Millionaire's Shot

By: Bev Pettersen

And ultimately pushed them apart.

She steeled her shoulders, ignoring the fluttering in her chest, and stepped onto the grass on the other side of the canopy. It was halftime and the crowd was sparser here. Many spectators were out on the field, helping repair the torn turf by following the age-old tradition of stomping divots.

She forced her stride to remain confident, even though her legs felt leaden and she wished her grandfather hadn’t insisted on visiting Santiago today. A groom pushed past, carrying a replacement girth and hurrying toward a row of horses. Activity was always frenzied between chukkas, like a pit stop at a car track.

She walked toward the row of tethered animals, searching for her grandfather. Praying she wouldn’t see Alex. She’d vowed never to return to the Club, but sorting out what had happened with the mare was too important. Qualified buyers were scarce. Top players often owned a string of ten animals, an impossible investment for the casual rider, so selling four ponies to a collegiate team was huge for Gramps. Well worth swallowing her pride and facing the happy couple.

And their daughter.

Besides, Rachel probably wouldn’t even recognize her. Just because Cassie thought about them on occasion didn’t mean they wasted one moment of their privileged lives thinking about her.

I love you, Cass. But a baby changes everything. Alex’s words still haunted her, the torment on his face forever seared on her soul.

She jammed her hands in her pockets. She hadn’t come home to brood, only to support Gramps. Having Santiago show off the mare was critical. A top rider brought out the best in a horse while a bad rider made it appear rank and badly trained. Hopefully Santiago would agree to ride Ginger at the next match, and people would forget today’s poor impression.

She could hear Gramps’ voice now. Luckily it wasn’t too loud, so obviously he was doing his best to be diplomatic. He was speaking to a tall dark-haired man in white pants and a turquoise shirt. An attentive groom rushed up and passed the man a bottle of water.

Her grandfather shot her a relieved smile as she approached. “This is Santiago,” he said, making the introductions. “And this is my granddaughter, Cassie. She used to play polo. Now she trains riders and horses for the movies.”

“If you turn out horses as well as your grandfather,” Santiago said, flashing her a polite smile, “they are lucky to have you.” He took a swig of water and looked back at her grandfather. “I intended to ride your mare today but we had to shuffle some horses at the last minute.”

“But you’ll give Ginger a try in next week’s game?” Gramps asked.

“Yes,” Santiago said. “Rachel no longer wants to ride her so that won’t be a problem.”

“Good,” Gramps said, blowing out a sigh of relief. “Because we both know the mare is much better than what people saw today. It’s unfortunate she fell off.”

Santiago gave a diplomatic smile. His eyes cut beyond her grandfather and his teeth flashed even whiter. It was the type of dazzling smile that movie stars perfected. Cassie had developed a knack for assessing genuine emotion and she sensed right away this man was a master at turning on the charm. He was focused on impressing someone…but obviously not them.

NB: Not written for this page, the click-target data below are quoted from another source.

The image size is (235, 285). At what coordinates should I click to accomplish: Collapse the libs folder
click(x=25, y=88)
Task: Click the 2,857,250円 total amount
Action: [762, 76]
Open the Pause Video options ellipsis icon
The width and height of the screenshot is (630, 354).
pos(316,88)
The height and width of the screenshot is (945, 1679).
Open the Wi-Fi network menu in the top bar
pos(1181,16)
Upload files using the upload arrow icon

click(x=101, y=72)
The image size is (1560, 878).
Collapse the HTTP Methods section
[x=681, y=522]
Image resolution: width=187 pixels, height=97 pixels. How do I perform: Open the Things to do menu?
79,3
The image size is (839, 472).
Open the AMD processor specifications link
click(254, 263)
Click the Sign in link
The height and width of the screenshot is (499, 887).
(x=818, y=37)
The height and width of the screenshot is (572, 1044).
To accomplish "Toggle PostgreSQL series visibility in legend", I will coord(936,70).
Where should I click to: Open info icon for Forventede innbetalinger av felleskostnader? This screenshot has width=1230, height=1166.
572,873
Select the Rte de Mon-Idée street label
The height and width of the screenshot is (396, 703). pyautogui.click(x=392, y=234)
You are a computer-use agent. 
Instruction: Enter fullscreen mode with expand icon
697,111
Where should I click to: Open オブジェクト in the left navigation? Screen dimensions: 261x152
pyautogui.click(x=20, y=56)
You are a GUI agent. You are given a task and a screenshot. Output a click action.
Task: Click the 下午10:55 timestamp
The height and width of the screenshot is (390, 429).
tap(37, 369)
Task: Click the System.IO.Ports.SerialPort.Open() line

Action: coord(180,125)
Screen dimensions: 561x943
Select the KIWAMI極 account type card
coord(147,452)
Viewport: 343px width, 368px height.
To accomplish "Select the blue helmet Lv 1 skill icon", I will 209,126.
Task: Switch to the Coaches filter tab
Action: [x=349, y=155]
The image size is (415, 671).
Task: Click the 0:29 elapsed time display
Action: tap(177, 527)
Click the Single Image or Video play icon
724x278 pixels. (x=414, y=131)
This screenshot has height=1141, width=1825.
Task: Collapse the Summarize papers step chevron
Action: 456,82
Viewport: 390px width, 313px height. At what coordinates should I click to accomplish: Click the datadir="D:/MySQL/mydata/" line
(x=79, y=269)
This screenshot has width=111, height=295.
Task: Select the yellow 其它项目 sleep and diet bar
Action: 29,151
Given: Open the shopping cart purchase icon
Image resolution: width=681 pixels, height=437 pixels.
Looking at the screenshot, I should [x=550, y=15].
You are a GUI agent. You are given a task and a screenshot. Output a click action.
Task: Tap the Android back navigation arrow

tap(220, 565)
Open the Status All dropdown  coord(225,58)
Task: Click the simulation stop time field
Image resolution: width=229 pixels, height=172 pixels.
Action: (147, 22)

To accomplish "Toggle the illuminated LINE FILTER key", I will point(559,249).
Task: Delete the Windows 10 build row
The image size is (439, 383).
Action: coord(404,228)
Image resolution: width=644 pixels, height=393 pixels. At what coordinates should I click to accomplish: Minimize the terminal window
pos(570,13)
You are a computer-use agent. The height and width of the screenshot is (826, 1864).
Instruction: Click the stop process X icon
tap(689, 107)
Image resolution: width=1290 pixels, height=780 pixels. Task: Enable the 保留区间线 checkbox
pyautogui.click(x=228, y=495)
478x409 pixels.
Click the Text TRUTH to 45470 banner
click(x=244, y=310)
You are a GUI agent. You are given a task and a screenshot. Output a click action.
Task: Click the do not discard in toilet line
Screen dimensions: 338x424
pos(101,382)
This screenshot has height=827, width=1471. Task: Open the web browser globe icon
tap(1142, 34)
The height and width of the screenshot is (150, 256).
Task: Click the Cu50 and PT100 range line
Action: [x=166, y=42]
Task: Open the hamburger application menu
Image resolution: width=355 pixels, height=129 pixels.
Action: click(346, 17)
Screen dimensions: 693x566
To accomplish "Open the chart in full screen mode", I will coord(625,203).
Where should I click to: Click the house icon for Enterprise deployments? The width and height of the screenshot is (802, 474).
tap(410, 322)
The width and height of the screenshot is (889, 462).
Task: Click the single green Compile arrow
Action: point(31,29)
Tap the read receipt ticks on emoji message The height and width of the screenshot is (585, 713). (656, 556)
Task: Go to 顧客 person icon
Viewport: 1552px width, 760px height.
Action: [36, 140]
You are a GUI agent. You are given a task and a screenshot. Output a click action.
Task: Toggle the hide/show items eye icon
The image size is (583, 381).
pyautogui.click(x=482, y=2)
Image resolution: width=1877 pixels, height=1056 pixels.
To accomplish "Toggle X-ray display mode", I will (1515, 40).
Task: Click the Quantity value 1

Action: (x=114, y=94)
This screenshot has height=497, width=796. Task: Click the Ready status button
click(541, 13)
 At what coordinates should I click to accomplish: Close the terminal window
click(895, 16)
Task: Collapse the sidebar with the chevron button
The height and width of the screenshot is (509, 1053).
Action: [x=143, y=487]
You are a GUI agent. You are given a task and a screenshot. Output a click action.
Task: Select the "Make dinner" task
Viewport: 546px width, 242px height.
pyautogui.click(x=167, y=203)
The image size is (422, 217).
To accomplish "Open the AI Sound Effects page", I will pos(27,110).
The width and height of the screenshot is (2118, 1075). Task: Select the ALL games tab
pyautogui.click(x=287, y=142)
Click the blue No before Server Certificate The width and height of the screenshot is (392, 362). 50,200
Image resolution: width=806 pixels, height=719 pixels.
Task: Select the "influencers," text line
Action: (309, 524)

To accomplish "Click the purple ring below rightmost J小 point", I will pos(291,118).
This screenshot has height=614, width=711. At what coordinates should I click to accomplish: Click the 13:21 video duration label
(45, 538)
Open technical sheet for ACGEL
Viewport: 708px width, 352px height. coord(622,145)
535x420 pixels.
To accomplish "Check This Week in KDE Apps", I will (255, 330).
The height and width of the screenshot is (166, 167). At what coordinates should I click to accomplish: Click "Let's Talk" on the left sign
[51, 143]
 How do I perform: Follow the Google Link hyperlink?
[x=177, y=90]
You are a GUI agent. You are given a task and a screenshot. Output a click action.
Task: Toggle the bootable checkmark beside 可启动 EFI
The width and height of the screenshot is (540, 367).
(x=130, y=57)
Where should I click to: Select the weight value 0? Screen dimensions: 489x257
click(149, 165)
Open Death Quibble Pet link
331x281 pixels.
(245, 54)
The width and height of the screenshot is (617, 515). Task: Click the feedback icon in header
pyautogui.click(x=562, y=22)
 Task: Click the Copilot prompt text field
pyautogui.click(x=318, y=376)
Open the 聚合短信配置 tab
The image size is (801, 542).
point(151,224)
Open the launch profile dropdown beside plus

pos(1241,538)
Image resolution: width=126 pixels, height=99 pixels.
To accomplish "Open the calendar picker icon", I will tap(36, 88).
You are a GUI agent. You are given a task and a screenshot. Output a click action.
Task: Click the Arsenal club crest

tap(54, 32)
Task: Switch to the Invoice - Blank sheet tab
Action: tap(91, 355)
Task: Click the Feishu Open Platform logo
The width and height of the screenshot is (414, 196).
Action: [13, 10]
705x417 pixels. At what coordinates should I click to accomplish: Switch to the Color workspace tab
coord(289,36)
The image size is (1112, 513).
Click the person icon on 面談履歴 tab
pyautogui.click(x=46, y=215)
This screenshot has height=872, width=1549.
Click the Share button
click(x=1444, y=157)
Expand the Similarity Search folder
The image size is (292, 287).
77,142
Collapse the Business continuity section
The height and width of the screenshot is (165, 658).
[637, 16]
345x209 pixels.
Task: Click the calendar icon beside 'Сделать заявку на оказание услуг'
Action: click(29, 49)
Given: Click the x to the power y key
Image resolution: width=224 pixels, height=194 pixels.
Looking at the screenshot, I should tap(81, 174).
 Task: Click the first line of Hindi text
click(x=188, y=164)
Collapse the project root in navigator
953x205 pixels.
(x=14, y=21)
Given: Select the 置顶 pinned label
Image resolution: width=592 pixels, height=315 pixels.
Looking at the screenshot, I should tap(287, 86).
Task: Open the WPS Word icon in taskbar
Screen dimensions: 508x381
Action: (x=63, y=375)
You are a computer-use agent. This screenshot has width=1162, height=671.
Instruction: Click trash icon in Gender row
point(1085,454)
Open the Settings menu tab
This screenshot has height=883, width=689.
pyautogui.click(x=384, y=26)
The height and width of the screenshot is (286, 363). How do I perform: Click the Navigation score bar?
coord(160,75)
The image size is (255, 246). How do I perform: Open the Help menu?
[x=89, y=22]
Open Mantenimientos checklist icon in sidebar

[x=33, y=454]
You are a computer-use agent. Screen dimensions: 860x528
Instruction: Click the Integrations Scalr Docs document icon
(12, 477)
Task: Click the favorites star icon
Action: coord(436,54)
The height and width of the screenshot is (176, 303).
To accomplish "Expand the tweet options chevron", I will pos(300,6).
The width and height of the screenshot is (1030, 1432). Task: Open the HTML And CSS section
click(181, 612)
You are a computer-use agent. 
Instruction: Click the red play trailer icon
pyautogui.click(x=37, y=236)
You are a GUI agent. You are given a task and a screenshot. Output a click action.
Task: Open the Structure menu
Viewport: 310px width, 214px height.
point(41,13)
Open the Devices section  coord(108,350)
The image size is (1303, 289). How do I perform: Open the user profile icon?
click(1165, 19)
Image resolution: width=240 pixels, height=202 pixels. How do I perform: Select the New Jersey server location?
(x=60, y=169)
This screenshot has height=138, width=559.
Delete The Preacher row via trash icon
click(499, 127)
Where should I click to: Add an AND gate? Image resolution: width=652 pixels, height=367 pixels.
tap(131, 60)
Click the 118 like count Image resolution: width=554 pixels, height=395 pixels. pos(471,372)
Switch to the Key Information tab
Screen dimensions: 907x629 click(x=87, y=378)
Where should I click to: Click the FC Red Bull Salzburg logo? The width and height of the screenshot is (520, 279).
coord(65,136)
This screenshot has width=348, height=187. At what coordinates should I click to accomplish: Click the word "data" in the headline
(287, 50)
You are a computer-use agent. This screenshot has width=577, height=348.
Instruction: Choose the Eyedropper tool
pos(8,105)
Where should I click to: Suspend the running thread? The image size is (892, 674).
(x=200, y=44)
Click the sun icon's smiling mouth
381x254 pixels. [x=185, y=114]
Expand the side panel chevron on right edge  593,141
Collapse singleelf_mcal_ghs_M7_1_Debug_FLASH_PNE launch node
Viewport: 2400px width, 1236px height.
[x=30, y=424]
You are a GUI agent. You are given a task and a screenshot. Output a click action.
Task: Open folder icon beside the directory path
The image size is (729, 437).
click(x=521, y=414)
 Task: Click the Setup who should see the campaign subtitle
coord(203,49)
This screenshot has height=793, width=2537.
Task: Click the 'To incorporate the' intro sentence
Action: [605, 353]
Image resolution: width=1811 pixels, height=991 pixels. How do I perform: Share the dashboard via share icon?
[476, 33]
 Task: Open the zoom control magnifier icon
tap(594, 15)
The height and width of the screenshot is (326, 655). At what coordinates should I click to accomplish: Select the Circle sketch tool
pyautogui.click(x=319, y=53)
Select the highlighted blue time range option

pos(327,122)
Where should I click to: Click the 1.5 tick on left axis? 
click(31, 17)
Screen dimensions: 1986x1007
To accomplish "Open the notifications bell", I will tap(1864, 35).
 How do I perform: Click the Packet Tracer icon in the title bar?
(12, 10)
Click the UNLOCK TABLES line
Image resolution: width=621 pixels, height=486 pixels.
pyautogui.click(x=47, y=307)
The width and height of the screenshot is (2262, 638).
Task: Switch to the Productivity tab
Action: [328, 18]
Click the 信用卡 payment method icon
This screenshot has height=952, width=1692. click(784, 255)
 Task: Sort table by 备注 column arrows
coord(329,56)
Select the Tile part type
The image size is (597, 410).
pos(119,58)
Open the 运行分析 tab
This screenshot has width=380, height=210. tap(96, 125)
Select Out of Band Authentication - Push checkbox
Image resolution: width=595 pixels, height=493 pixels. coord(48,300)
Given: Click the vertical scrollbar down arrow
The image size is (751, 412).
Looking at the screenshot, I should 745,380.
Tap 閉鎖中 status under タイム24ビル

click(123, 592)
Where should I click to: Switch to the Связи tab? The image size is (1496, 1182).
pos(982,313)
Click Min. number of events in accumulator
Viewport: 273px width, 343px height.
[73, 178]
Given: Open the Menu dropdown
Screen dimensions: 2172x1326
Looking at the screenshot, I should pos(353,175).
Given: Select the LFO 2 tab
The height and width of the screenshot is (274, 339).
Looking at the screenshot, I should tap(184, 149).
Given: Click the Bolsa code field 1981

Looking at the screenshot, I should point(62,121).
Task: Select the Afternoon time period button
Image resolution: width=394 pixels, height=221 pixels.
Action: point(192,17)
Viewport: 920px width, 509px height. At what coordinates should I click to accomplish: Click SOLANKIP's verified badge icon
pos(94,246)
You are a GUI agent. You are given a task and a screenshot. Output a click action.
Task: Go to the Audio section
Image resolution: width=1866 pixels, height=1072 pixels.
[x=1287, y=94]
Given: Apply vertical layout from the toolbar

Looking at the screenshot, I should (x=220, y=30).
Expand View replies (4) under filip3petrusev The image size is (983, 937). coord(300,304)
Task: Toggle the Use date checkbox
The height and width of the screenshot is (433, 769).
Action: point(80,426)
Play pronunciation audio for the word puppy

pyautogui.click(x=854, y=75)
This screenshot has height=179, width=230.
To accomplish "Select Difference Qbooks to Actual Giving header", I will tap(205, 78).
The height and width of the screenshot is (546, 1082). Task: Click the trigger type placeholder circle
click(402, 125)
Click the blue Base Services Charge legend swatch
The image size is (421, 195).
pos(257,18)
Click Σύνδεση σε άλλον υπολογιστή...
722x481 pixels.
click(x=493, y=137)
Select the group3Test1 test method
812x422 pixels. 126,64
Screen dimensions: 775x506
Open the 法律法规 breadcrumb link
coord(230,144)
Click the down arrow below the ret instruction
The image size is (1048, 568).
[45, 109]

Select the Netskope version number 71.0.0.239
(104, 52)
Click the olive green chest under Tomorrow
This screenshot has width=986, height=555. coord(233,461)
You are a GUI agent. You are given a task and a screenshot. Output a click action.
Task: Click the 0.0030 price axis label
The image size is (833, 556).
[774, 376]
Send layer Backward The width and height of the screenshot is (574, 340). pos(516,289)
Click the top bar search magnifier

She followed his gaze, looking past the muscled hindquarters of the line of polo ponies, past the smell of boot polish and horse sweat and saddle soap. The excited chatter faded away. And she could only stare.

Rachel Sutherland must have changed her clothes because despite her tumble to the grass, her white pants were immaculate. So was her face. Her figure. Her hair. She hadn’t turned fat or ugly. In fact, she looked exactly the same. If Ralph Lauren needed a glamorous female polo model, she definitely ticked all the boxes. No wonder Alex had chosen her.

Cassie jerked her head away. She didn’t see Alex. Nor did she want to. She just wanted to escape these beautiful people and go home with her grandfather and figure out the best way to help him retire. A way that would ensure they’d never have to live apart again.

Next week Santiago would ride their mare and Ginger would have a brilliant game and then the college would buy Gramps’ horses and he could finally shed his responsibility. He’d never been away from his barn for more than a weekend. Had never even had a real vacation.